◆ **WHAT IS REQUIRED**
Begin at the line that contains "Image resolution: width=2520" and repeat every line from there to the end of the records below, inclusive, without adding any other line.

◆ **Stored data**
______________________________

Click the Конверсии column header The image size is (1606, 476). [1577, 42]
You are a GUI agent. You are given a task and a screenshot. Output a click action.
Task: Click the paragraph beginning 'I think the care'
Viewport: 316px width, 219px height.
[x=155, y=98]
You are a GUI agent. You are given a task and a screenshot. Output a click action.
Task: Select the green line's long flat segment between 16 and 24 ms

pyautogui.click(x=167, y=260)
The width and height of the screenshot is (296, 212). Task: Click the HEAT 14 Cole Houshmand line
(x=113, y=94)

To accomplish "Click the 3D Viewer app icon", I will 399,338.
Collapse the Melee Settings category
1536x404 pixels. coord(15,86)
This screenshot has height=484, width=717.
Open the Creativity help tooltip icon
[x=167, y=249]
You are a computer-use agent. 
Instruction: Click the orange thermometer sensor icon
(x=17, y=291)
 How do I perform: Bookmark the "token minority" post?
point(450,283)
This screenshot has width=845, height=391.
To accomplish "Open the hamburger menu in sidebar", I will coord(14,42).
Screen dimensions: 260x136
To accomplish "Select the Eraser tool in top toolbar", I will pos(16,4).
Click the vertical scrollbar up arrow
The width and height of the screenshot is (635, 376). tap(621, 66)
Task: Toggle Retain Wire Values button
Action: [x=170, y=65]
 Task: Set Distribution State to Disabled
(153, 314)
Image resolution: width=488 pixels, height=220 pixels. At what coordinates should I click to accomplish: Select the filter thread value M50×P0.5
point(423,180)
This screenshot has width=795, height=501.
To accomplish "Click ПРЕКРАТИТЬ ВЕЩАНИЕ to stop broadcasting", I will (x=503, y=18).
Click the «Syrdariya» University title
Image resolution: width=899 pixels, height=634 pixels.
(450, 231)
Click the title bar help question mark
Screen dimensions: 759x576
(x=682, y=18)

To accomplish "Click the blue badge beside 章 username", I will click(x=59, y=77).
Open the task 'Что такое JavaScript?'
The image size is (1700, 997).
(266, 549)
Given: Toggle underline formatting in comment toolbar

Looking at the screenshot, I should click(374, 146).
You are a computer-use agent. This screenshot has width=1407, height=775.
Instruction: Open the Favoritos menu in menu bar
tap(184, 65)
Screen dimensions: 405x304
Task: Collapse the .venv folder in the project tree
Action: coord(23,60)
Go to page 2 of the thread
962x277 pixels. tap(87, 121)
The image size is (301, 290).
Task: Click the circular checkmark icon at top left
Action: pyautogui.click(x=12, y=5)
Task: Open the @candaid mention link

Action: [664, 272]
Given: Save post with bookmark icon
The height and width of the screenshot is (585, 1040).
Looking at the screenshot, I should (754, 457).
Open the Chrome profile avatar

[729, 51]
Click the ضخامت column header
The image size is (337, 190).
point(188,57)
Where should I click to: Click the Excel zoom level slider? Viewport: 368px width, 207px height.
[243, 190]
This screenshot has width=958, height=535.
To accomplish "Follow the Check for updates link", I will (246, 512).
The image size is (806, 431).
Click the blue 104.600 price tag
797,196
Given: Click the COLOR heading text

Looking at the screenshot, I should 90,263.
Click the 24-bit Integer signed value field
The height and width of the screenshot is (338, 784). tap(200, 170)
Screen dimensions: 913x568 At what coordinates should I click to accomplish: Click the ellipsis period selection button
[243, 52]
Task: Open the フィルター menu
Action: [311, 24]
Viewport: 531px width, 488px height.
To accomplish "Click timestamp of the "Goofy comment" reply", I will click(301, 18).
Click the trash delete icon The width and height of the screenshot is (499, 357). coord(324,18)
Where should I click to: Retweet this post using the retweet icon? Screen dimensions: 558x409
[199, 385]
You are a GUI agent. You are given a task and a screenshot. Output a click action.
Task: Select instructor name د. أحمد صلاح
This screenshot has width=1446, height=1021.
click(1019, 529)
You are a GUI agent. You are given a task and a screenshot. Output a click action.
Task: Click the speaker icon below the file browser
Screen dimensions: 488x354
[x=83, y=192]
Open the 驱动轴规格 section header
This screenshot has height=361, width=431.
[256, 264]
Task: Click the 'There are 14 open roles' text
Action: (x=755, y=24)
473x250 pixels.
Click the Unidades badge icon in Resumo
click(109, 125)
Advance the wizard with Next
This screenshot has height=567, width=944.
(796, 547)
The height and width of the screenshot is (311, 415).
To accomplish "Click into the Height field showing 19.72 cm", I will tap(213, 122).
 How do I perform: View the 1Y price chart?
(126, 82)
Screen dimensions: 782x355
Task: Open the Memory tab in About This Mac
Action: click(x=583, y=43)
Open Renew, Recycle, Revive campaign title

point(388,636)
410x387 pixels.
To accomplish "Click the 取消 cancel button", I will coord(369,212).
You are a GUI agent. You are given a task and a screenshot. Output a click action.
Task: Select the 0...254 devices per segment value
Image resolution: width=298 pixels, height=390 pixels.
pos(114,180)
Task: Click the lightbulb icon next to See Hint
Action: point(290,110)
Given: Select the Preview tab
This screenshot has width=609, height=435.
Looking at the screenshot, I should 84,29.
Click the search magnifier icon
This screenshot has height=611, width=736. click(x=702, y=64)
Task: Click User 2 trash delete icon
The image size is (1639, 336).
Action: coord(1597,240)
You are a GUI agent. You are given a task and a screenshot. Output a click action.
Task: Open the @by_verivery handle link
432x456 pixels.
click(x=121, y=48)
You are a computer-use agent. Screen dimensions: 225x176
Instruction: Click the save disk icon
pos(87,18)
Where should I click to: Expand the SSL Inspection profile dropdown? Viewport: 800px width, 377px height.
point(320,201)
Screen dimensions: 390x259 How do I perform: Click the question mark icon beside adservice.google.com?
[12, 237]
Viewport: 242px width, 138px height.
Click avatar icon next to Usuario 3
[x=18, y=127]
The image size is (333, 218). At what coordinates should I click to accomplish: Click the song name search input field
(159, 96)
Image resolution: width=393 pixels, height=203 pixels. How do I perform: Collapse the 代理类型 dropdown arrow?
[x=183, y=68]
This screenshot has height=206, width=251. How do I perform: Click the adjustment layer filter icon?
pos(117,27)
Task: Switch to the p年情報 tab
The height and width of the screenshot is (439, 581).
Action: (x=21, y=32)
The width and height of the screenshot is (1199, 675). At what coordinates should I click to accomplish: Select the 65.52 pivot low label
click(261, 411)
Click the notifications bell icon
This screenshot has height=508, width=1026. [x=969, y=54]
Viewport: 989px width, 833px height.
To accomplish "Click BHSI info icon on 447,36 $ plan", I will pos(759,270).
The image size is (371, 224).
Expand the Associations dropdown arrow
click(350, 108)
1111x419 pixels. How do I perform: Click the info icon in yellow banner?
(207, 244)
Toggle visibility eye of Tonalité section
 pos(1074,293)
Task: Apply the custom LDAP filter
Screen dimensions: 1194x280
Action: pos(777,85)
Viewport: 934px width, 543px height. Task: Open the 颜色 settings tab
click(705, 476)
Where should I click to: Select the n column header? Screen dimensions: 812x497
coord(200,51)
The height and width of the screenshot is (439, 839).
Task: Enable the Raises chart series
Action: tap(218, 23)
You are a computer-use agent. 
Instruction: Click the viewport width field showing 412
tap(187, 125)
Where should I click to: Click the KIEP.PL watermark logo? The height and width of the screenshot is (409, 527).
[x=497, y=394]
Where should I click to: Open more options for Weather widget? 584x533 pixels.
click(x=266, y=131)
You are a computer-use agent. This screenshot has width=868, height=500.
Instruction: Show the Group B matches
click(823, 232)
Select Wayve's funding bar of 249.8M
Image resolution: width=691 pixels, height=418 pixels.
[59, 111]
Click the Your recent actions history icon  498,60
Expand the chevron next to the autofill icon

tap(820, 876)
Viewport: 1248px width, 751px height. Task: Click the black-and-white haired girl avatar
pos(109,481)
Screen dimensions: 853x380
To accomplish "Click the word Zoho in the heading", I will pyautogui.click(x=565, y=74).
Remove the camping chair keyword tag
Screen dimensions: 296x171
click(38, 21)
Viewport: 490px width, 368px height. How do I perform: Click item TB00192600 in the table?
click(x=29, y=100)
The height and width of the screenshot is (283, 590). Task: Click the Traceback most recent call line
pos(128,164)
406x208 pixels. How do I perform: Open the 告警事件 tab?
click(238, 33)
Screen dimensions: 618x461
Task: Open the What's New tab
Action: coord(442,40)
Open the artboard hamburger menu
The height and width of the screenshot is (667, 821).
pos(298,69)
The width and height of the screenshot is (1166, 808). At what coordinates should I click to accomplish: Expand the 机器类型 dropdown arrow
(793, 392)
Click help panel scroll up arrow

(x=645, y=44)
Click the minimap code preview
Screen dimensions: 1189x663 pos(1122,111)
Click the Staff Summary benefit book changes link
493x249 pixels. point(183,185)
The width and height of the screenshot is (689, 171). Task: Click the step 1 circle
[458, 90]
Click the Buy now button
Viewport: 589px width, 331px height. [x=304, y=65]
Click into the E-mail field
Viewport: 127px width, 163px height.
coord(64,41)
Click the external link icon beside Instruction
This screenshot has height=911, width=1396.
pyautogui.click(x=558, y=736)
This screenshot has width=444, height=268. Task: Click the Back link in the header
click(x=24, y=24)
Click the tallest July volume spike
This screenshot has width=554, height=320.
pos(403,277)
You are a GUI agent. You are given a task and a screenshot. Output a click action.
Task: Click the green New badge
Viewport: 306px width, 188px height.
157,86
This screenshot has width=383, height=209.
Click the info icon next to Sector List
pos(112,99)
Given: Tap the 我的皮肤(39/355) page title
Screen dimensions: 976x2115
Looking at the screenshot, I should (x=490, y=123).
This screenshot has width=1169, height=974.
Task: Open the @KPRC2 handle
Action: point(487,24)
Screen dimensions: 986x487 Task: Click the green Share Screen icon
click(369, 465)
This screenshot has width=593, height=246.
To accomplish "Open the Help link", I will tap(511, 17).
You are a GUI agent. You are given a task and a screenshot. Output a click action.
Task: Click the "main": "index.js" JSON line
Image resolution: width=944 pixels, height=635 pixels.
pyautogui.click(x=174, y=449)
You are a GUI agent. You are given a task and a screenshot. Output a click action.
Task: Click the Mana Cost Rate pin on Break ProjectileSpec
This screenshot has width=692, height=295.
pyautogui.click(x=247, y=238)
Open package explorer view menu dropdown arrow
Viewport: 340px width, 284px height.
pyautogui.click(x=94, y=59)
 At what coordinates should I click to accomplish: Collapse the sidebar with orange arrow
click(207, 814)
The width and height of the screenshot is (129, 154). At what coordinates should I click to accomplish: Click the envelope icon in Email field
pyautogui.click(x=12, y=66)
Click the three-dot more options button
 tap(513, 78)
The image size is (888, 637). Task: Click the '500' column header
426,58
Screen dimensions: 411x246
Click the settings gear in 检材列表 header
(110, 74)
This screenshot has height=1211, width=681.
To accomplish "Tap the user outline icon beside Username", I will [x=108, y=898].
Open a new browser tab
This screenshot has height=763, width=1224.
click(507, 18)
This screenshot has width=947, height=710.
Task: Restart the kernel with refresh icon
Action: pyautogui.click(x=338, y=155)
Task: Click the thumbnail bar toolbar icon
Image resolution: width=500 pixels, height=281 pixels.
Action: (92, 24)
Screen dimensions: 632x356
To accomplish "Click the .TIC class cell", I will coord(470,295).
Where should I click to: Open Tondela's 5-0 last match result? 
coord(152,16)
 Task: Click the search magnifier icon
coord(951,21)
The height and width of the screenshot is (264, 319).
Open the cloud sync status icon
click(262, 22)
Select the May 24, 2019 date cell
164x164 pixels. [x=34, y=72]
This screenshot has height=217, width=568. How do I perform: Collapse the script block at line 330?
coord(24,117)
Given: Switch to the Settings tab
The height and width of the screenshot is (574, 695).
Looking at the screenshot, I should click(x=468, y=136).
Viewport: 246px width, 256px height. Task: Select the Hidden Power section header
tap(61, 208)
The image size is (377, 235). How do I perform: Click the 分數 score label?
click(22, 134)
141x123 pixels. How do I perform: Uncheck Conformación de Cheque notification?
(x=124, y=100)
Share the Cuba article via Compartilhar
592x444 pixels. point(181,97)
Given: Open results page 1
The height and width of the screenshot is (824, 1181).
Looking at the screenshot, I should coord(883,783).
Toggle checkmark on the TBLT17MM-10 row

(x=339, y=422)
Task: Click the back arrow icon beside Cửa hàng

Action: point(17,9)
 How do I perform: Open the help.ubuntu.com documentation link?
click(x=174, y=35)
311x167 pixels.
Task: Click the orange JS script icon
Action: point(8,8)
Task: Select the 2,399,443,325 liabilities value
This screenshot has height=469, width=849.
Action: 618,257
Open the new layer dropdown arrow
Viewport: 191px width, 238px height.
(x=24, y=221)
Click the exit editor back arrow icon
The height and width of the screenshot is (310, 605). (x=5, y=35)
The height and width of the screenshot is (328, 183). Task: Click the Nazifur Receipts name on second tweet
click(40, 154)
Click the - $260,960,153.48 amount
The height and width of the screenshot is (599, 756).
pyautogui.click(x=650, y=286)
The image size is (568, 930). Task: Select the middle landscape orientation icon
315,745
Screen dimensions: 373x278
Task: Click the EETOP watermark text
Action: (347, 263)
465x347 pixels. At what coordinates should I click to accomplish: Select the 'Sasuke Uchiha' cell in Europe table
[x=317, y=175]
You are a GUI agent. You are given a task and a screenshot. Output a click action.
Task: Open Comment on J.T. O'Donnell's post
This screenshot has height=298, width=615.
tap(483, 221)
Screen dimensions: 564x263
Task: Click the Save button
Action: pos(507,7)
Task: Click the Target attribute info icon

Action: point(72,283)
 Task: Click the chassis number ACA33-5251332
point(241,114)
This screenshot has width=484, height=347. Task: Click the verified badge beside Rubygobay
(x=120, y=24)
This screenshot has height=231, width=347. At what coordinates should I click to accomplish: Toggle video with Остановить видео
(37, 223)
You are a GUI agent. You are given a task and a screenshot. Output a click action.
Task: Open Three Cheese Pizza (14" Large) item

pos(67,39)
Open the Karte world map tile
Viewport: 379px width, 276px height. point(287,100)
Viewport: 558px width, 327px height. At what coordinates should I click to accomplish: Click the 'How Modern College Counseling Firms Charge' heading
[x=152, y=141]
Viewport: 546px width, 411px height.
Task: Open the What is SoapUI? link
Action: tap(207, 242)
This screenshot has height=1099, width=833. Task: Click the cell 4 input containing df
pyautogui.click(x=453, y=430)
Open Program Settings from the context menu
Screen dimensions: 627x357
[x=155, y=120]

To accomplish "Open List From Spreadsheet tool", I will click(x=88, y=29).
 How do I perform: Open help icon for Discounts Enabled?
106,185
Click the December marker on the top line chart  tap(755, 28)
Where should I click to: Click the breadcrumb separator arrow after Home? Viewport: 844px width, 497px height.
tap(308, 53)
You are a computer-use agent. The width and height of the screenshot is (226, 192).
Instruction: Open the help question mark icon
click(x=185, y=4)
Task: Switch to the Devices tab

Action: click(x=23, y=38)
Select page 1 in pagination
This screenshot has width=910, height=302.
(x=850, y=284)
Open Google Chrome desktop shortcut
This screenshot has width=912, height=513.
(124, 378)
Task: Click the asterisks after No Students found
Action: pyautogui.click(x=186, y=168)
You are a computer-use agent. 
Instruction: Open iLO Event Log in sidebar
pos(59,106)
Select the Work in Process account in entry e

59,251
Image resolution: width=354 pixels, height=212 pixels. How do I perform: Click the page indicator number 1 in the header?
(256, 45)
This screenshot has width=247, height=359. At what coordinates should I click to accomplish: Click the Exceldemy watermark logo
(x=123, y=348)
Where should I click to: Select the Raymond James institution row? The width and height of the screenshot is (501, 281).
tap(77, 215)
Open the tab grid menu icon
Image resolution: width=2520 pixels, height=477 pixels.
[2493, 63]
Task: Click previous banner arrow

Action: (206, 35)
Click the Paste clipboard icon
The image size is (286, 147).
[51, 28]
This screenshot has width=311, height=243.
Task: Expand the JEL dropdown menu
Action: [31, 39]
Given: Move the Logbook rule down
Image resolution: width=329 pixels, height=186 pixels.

______________________________

◆ **OUTPUT BELOW**
Image resolution: width=2520 pixels, height=477 pixels.
[2493, 63]
Task: Click previous banner arrow

Action: (206, 35)
Click the Paste clipboard icon
The image size is (286, 147).
[51, 28]
This screenshot has width=311, height=243.
Task: Expand the JEL dropdown menu
Action: [31, 39]
Given: Move the Logbook rule down
Image resolution: width=329 pixels, height=186 pixels.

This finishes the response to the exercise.